= Exercise description =
Go over the records and copy every line with the string "section".

= Material for this task =

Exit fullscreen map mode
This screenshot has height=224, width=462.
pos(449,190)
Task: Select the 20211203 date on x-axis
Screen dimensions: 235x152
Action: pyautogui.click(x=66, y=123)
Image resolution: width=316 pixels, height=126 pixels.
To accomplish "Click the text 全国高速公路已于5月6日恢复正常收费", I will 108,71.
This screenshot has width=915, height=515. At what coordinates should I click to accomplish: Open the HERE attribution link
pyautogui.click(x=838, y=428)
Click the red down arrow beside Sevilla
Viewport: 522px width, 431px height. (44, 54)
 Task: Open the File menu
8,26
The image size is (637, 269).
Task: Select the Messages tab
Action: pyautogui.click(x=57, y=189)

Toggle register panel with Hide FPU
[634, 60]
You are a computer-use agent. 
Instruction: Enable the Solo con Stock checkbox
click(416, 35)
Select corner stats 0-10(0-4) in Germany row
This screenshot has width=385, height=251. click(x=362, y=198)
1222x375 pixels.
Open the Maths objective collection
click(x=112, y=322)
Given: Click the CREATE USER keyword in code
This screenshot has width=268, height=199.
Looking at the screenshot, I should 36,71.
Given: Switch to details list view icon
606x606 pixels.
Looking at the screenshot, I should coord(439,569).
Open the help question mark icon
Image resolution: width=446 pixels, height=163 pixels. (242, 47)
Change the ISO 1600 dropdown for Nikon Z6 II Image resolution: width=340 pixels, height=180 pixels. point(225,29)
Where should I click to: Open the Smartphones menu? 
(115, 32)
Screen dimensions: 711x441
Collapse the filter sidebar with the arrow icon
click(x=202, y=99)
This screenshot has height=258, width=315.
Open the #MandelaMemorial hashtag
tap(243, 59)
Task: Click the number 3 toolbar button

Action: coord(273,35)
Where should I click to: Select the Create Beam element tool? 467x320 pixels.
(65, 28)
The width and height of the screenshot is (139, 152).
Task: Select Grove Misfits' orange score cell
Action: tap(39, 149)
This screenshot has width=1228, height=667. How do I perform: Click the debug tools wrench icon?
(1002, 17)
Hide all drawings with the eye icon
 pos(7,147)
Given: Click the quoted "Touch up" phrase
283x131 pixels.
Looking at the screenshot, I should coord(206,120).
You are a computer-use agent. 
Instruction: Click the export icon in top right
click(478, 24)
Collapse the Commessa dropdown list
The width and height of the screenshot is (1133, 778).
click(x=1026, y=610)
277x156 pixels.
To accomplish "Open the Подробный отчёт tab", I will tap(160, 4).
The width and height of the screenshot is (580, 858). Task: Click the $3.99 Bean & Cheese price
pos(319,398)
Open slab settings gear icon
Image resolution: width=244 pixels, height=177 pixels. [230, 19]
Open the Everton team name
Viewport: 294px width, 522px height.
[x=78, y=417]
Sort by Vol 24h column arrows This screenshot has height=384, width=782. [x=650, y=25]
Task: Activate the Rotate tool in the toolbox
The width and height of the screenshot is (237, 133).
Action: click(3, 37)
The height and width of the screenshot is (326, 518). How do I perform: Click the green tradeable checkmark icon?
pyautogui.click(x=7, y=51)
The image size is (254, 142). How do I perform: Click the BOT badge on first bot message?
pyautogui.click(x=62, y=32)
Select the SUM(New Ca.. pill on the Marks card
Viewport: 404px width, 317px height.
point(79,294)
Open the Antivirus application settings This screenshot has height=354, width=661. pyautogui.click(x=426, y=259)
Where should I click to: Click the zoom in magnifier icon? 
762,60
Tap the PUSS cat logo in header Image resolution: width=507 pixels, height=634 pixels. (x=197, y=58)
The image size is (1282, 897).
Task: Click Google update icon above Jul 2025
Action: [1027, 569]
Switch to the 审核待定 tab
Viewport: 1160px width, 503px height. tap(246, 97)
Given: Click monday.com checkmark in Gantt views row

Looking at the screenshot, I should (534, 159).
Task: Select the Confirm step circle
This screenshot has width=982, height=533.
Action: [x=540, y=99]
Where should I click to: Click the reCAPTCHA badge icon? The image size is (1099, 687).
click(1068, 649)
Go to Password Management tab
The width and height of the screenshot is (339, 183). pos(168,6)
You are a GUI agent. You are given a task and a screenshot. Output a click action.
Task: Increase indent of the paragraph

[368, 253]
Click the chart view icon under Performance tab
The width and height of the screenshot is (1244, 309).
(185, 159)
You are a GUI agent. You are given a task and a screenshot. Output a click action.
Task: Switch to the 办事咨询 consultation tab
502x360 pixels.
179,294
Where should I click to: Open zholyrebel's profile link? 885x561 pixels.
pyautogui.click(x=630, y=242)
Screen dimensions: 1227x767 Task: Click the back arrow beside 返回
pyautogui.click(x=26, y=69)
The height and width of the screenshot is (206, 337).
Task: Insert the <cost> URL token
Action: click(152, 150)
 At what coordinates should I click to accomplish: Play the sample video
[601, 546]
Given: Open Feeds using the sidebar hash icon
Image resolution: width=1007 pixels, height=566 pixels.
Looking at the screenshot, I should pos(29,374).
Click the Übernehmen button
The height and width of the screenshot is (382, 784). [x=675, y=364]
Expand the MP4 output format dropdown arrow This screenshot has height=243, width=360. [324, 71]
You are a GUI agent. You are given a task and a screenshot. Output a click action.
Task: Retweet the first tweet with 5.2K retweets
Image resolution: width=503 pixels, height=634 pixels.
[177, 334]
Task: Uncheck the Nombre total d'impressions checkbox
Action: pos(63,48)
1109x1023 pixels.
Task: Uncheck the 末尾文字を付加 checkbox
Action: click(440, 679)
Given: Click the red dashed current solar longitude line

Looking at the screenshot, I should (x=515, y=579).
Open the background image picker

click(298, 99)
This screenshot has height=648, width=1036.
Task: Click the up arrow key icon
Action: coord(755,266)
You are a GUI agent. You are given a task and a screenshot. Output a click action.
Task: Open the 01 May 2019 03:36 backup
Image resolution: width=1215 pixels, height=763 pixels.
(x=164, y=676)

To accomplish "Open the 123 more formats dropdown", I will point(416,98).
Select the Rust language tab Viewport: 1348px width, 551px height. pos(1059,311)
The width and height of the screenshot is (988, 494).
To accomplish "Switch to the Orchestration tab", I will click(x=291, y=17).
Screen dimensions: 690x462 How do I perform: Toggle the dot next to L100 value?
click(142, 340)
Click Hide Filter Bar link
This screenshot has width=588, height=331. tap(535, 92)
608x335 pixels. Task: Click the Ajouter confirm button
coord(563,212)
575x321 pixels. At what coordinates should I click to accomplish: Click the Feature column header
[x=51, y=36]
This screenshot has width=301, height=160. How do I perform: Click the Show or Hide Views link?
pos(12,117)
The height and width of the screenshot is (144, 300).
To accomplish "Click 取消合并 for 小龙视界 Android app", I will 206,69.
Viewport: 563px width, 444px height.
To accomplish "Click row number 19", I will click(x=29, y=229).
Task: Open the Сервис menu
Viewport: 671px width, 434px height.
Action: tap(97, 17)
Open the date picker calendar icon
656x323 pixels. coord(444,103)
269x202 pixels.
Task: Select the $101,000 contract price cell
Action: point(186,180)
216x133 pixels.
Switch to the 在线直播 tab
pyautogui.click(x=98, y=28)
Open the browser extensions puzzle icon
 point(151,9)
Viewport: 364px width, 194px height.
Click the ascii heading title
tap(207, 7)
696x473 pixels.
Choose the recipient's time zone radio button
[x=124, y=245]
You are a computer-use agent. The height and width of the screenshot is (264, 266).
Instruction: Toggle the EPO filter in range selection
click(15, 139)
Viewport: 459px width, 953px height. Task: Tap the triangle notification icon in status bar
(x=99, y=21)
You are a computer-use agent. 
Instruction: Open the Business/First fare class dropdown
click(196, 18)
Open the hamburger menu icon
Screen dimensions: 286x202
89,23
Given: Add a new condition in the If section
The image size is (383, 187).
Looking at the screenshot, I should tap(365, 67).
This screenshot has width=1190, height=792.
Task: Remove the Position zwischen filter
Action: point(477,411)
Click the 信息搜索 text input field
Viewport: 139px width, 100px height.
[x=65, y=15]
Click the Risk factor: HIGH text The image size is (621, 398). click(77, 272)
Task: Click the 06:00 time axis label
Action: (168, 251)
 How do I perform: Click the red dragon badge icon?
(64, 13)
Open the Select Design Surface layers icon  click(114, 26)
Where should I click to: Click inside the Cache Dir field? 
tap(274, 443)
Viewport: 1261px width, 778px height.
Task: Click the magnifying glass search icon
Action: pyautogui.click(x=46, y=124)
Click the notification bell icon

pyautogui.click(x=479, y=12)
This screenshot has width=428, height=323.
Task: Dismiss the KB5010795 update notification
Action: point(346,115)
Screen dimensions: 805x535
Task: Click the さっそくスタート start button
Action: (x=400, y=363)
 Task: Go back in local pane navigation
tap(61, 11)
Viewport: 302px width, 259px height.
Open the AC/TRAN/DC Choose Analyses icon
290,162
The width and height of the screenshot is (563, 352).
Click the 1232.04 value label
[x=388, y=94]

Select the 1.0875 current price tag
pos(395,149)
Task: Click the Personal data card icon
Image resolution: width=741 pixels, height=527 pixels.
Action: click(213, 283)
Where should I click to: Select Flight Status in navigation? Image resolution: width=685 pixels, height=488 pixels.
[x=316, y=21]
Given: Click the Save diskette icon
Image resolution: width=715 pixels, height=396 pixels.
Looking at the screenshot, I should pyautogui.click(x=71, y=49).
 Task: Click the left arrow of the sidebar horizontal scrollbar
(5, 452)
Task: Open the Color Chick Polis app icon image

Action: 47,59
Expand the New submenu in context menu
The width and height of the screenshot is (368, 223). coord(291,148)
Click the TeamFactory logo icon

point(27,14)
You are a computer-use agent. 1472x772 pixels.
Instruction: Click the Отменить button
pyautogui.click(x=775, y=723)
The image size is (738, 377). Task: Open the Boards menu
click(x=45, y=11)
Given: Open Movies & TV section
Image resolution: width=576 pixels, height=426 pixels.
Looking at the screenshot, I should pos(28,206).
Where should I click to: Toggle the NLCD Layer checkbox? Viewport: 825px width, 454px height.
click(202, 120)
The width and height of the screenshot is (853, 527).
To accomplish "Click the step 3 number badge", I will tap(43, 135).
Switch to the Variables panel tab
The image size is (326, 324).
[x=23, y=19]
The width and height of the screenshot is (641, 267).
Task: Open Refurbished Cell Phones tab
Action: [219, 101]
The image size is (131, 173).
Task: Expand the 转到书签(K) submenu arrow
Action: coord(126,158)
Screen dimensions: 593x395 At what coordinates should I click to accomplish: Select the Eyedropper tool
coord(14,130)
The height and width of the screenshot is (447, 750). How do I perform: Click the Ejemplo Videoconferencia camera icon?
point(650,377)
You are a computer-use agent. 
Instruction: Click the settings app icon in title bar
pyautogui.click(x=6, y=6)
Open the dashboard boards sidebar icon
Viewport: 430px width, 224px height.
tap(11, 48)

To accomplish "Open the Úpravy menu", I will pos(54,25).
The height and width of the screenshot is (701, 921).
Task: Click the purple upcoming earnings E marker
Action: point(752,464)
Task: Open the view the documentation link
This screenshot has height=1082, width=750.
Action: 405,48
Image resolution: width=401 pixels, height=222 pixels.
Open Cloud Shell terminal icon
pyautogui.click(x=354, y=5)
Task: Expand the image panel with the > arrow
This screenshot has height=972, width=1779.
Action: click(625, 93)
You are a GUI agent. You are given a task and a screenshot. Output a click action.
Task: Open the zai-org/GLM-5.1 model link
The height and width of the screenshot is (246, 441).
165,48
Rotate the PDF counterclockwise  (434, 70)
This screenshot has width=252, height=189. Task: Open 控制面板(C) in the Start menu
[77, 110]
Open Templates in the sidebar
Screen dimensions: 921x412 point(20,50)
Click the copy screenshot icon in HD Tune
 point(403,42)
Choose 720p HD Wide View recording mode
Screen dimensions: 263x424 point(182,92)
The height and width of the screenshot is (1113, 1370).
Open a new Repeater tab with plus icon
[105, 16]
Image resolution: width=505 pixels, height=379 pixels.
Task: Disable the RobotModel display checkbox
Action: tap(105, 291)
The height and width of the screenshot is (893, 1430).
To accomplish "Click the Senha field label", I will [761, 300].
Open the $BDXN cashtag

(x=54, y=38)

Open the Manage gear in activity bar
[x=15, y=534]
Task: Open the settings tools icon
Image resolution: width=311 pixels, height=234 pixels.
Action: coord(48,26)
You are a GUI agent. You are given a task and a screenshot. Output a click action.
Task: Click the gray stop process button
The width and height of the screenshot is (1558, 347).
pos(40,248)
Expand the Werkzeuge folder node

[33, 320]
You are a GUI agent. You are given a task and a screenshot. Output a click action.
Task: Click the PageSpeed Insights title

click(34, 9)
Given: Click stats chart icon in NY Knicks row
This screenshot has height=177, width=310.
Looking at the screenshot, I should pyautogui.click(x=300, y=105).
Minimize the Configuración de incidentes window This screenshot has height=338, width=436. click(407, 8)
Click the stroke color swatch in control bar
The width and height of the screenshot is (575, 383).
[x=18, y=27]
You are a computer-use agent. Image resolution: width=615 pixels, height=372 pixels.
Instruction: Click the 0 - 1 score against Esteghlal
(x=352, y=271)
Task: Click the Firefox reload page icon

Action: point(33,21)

= Result of this exercise =
Given: Add a new condition in the If section
Given: Open Movies & TV section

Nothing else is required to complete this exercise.